5. At least one bank is considering canceling its line of credit
Even larger and more important than the stocks and bonds held by the banks behind DAPL are the lines of credit—energy companies need access to large amounts of fast cash to keep projects moving. More than 400 environmental, human rights, and other social organizations worldwide sent a letter last month demanding that the banks withdraw credit lines for DAPL. One bank so far has said that it will do its own investigation of the social and environmental impacts of the project, especially as it pertains to indigenous rights abuses. “If our initiative does not provide us with the necessary comfort, DNB will evaluate its further participation in the financing of the project,” Harald Serck-Hanssen, a vice president at DNB, told Canada’s CBC News.
6. Individuals withdraw nearly $30 million from DAPL-financing banks
At the individual level, the website DefundDAPL.org encourages people to pull their assets from banks backing the pipeline. So far, it says, individuals have pulled $28.2 million from those firms. Caleb Buchbinder, co-founder of DefundDAPL.org, said that the divestment through his website represents a “realization that the only way to irrevocably stop an industry that’s bent on short-term profits at all costs is divestment.”
Buchbinder believes that the divestment strategy was inspired by the water protectors’ physical resistance at Standing Rock. “It was like a realization in the collective consciousness: Let’s follow this back and see where it starts.”
7. And momentum is building
“There is certainly momentum right now,” said Mary Sweeters, a campaigner with Greenpeace. “It’s my hope that financial institutions change their policies and that the standard is raised for the types of investments that they make in the long term.” Sweeters admitted that banks in Scandinavia have been most receptive to divestment concerns, but that pressure is mounting on U.S. banks, too.
Investments in fossil fuel companies and reserves are going to become less and less stable for a variety of reasons.
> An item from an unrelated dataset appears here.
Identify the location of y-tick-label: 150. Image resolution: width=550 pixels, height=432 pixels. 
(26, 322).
“It’s a new awareness for Wells Fargo to realize that there actually is a large population who accept scientific consensus about climate change and who don’t approve of the way Energy Transfer Partners has violated the sovereignty of the Sioux,” said Food & Water Watch researcher MacMillan. “In terms of the effect on the banks? I think it’s early days. There’s no doubt there’s a carbon bubble. There’s no doubt we can’t afford to burn all the oil, gas, and coal banked as reserves.” In other words, investments in fossil fuel companies and reserves are going to become less and less stable for a variety of reasons, and banks will eventually need to shift their investment activities accordingly.
Rainforest Action Network is another activist organization that has focused on the U.S. banks providing loans to DAPL, and it says it has seen some movement from the companies.
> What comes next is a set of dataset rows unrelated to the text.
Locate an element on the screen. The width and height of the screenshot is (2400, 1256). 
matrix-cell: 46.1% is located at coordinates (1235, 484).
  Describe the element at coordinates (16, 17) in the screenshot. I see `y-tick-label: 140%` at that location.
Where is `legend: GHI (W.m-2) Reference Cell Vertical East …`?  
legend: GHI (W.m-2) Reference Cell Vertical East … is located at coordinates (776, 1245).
“The most visible outcome has been [that] Wells Fargo and Citibank and a few other banks [are looking] at their due diligence around human rights in particular, so that’s a good outcome,” said Jason Opeña Disterhoft, climate and energy senior campaigner at RAN. “It is good that this overall experience has forced the banks to recognize that they can’t fall back on what the federal government is doing—they need their own policies that do justice to human rights principles. … The pause in the project gives the banks the opportunity to reconsider their involvement.”
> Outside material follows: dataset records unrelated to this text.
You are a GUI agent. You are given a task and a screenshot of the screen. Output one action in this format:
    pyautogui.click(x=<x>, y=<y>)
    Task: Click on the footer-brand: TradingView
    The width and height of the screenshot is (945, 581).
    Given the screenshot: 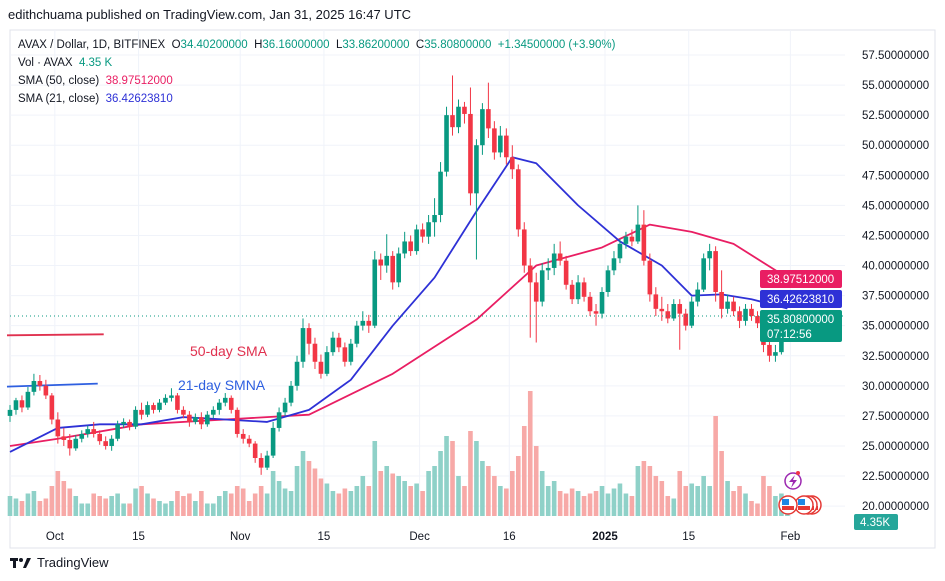 What is the action you would take?
    pyautogui.click(x=60, y=562)
    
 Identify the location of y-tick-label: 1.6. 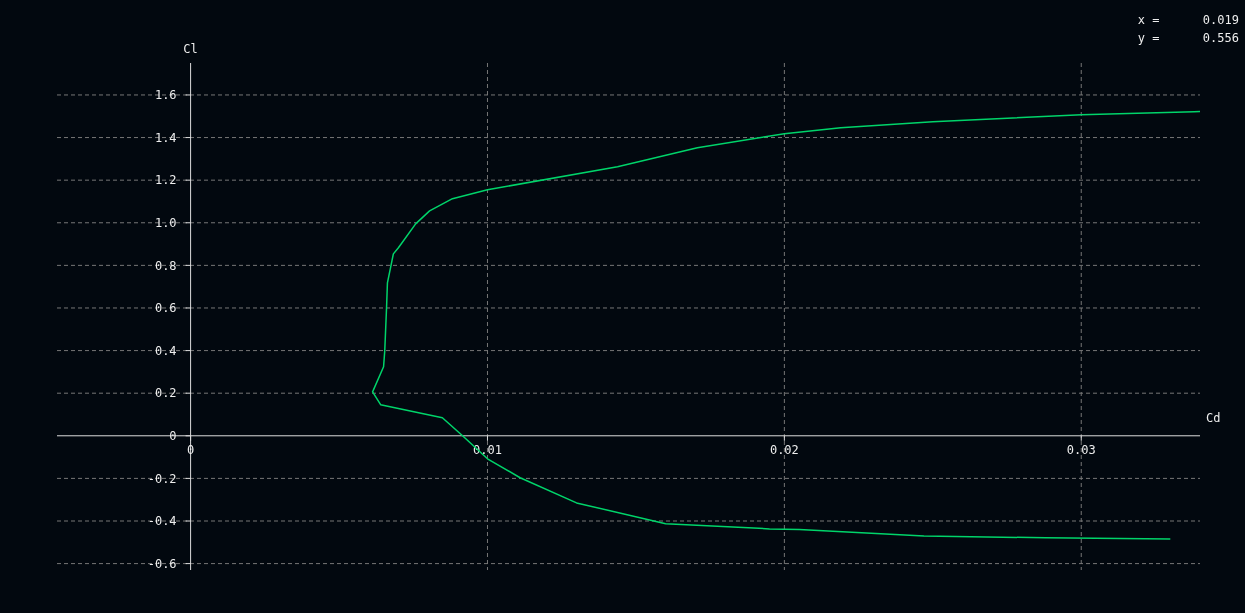
(166, 96).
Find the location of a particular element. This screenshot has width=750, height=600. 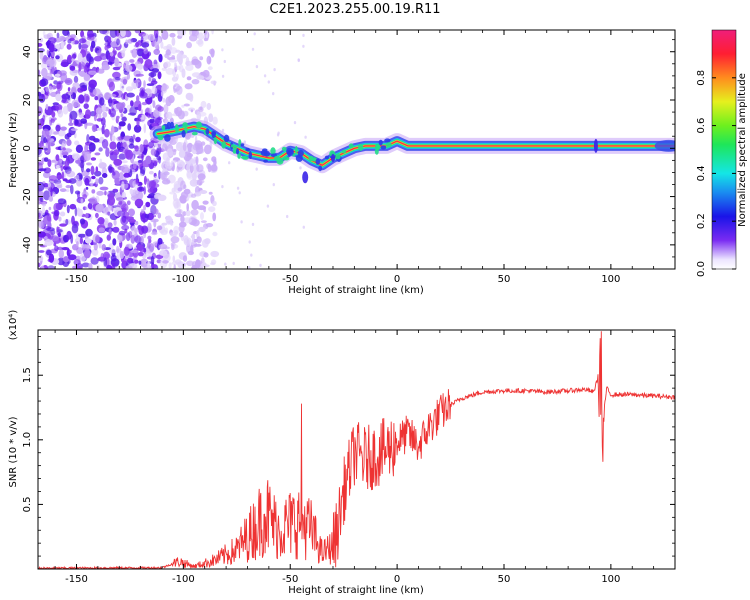

y-tick-label: -20 is located at coordinates (28, 196).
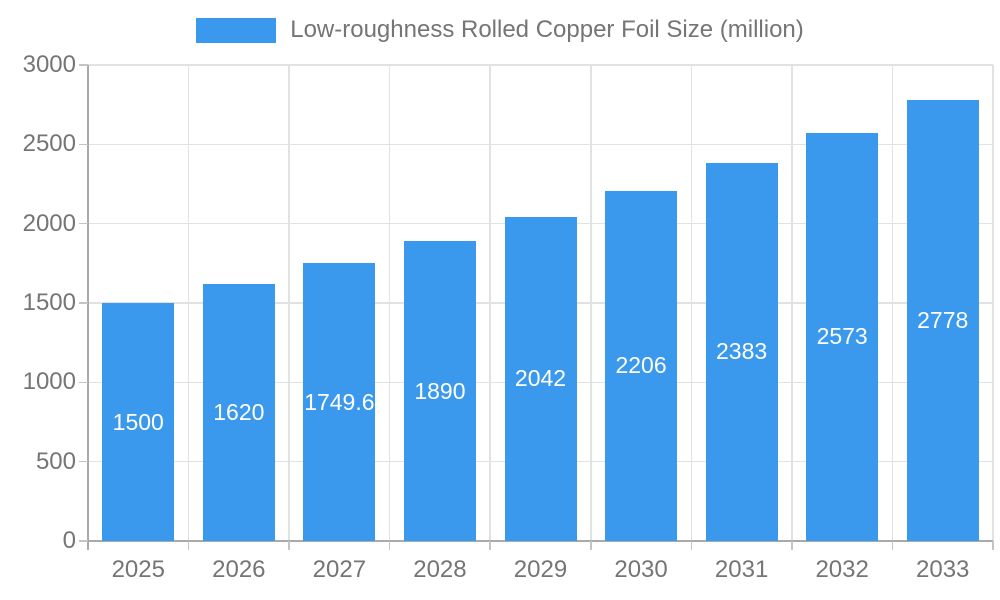 The height and width of the screenshot is (600, 1000). I want to click on x-axis-tick-label: 2031, so click(742, 570).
Rainforest Action Network doesn’t know if there are covenants in the contracts between the banks and the pipeline companies regarding human rights violations, but if there were, that would allow the banks to drop the loans.
“The ball is in their court,” Disterhoft said of the banks. “Are they more afraid of these firms, or what their ongoing participation in this project will do to their reputation? That’s the question for them.”